▶ [STATED EXERCISE]:
Copy the following items line for line, changing nothing.

▶ [LISTING]:
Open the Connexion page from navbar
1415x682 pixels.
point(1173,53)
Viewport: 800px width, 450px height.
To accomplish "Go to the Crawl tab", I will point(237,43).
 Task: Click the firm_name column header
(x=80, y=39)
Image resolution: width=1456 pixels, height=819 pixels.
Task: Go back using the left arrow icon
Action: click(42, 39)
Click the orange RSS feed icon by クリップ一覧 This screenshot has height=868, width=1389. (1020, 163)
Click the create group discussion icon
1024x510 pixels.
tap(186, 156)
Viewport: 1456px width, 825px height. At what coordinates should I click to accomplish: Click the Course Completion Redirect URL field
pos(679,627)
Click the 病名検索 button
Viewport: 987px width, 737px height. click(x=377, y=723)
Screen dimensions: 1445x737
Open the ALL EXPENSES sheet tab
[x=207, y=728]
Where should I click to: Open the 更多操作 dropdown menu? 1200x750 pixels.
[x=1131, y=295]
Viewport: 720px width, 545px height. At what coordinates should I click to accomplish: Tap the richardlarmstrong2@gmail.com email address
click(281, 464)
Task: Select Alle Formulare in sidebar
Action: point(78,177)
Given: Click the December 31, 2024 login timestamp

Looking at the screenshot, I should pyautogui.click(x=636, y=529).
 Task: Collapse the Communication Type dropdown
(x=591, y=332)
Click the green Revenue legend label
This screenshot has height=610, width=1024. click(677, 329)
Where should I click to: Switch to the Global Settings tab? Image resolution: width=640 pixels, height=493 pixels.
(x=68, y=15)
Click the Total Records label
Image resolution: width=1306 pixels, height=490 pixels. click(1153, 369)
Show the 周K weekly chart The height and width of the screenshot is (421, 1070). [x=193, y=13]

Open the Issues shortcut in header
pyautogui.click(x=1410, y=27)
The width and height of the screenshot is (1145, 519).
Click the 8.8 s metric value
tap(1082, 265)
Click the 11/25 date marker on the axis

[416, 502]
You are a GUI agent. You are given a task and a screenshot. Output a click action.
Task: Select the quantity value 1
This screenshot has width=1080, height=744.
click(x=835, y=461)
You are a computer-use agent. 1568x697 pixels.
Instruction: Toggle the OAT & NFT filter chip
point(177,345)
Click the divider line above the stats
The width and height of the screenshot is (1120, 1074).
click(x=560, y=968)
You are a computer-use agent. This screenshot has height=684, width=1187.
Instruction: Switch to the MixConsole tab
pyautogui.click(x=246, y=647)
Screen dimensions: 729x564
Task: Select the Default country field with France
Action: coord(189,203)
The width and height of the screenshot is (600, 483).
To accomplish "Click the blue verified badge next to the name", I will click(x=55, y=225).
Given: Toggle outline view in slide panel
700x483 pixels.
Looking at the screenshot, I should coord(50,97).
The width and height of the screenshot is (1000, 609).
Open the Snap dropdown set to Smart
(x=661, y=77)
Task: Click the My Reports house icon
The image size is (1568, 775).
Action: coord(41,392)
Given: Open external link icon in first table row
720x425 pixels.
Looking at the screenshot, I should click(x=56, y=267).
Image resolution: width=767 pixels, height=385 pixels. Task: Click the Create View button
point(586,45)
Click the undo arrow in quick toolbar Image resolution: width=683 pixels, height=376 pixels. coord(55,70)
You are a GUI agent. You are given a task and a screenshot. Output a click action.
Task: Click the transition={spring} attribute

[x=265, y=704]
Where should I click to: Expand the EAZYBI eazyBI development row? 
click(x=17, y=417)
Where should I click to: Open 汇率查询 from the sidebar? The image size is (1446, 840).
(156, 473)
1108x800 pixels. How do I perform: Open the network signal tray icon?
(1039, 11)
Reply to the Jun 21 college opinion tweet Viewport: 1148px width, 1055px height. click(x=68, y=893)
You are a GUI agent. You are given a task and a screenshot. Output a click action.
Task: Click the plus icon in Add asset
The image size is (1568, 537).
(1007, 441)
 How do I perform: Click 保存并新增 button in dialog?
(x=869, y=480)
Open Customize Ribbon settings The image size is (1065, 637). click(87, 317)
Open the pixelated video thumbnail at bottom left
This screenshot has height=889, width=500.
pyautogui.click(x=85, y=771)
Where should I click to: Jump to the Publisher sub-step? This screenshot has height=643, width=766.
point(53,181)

▶ [RESULT]:
Open the Connexion page from navbar
1415x682 pixels.
point(1173,53)
Viewport: 800px width, 450px height.
To accomplish "Go to the Crawl tab", I will point(237,43).
 Task: Click the firm_name column header
(x=80, y=39)
Image resolution: width=1456 pixels, height=819 pixels.
Task: Go back using the left arrow icon
Action: click(42, 39)
Click the orange RSS feed icon by クリップ一覧 This screenshot has height=868, width=1389. (1020, 163)
Click the create group discussion icon
1024x510 pixels.
tap(186, 156)
Viewport: 1456px width, 825px height. At what coordinates should I click to accomplish: Click the Course Completion Redirect URL field
pos(679,627)
Click the 病名検索 button
Viewport: 987px width, 737px height. click(x=377, y=723)
Screen dimensions: 1445x737
Open the ALL EXPENSES sheet tab
[x=207, y=728]
Where should I click to: Open the 更多操作 dropdown menu? 1200x750 pixels.
[x=1131, y=295]
Viewport: 720px width, 545px height. At what coordinates should I click to accomplish: Tap the richardlarmstrong2@gmail.com email address
click(281, 464)
Task: Select Alle Formulare in sidebar
Action: point(78,177)
Given: Click the December 31, 2024 login timestamp

Looking at the screenshot, I should pyautogui.click(x=636, y=529).
 Task: Collapse the Communication Type dropdown
(x=591, y=332)
Click the green Revenue legend label
This screenshot has height=610, width=1024. click(677, 329)
Where should I click to: Switch to the Global Settings tab? Image resolution: width=640 pixels, height=493 pixels.
(x=68, y=15)
Click the Total Records label
Image resolution: width=1306 pixels, height=490 pixels. click(1153, 369)
Show the 周K weekly chart The height and width of the screenshot is (421, 1070). [x=193, y=13]

Open the Issues shortcut in header
pyautogui.click(x=1410, y=27)
The width and height of the screenshot is (1145, 519).
Click the 8.8 s metric value
tap(1082, 265)
Click the 11/25 date marker on the axis

[416, 502]
You are a GUI agent. You are given a task and a screenshot. Output a click action.
Task: Select the quantity value 1
This screenshot has width=1080, height=744.
click(x=835, y=461)
You are a computer-use agent. 1568x697 pixels.
Instruction: Toggle the OAT & NFT filter chip
point(177,345)
Click the divider line above the stats
The width and height of the screenshot is (1120, 1074).
click(x=560, y=968)
You are a computer-use agent. This screenshot has height=684, width=1187.
Instruction: Switch to the MixConsole tab
pyautogui.click(x=246, y=647)
Screen dimensions: 729x564
Task: Select the Default country field with France
Action: coord(189,203)
The width and height of the screenshot is (600, 483).
To accomplish "Click the blue verified badge next to the name", I will click(x=55, y=225).
Given: Toggle outline view in slide panel
700x483 pixels.
Looking at the screenshot, I should coord(50,97).
The width and height of the screenshot is (1000, 609).
Open the Snap dropdown set to Smart
(x=661, y=77)
Task: Click the My Reports house icon
The image size is (1568, 775).
Action: coord(41,392)
Given: Open external link icon in first table row
720x425 pixels.
Looking at the screenshot, I should click(x=56, y=267).
Image resolution: width=767 pixels, height=385 pixels. Task: Click the Create View button
point(586,45)
Click the undo arrow in quick toolbar Image resolution: width=683 pixels, height=376 pixels. coord(55,70)
You are a GUI agent. You are given a task and a screenshot. Output a click action.
Task: Click the transition={spring} attribute

[x=265, y=704]
Where should I click to: Expand the EAZYBI eazyBI development row? 
click(x=17, y=417)
Where should I click to: Open 汇率查询 from the sidebar? The image size is (1446, 840).
(156, 473)
1108x800 pixels. How do I perform: Open the network signal tray icon?
(1039, 11)
Reply to the Jun 21 college opinion tweet Viewport: 1148px width, 1055px height. click(x=68, y=893)
You are a GUI agent. You are given a task and a screenshot. Output a click action.
Task: Click the plus icon in Add asset
The image size is (1568, 537).
(1007, 441)
 How do I perform: Click 保存并新增 button in dialog?
(x=869, y=480)
Open Customize Ribbon settings The image size is (1065, 637). click(87, 317)
Open the pixelated video thumbnail at bottom left
This screenshot has height=889, width=500.
pyautogui.click(x=85, y=771)
Where should I click to: Jump to the Publisher sub-step? This screenshot has height=643, width=766.
point(53,181)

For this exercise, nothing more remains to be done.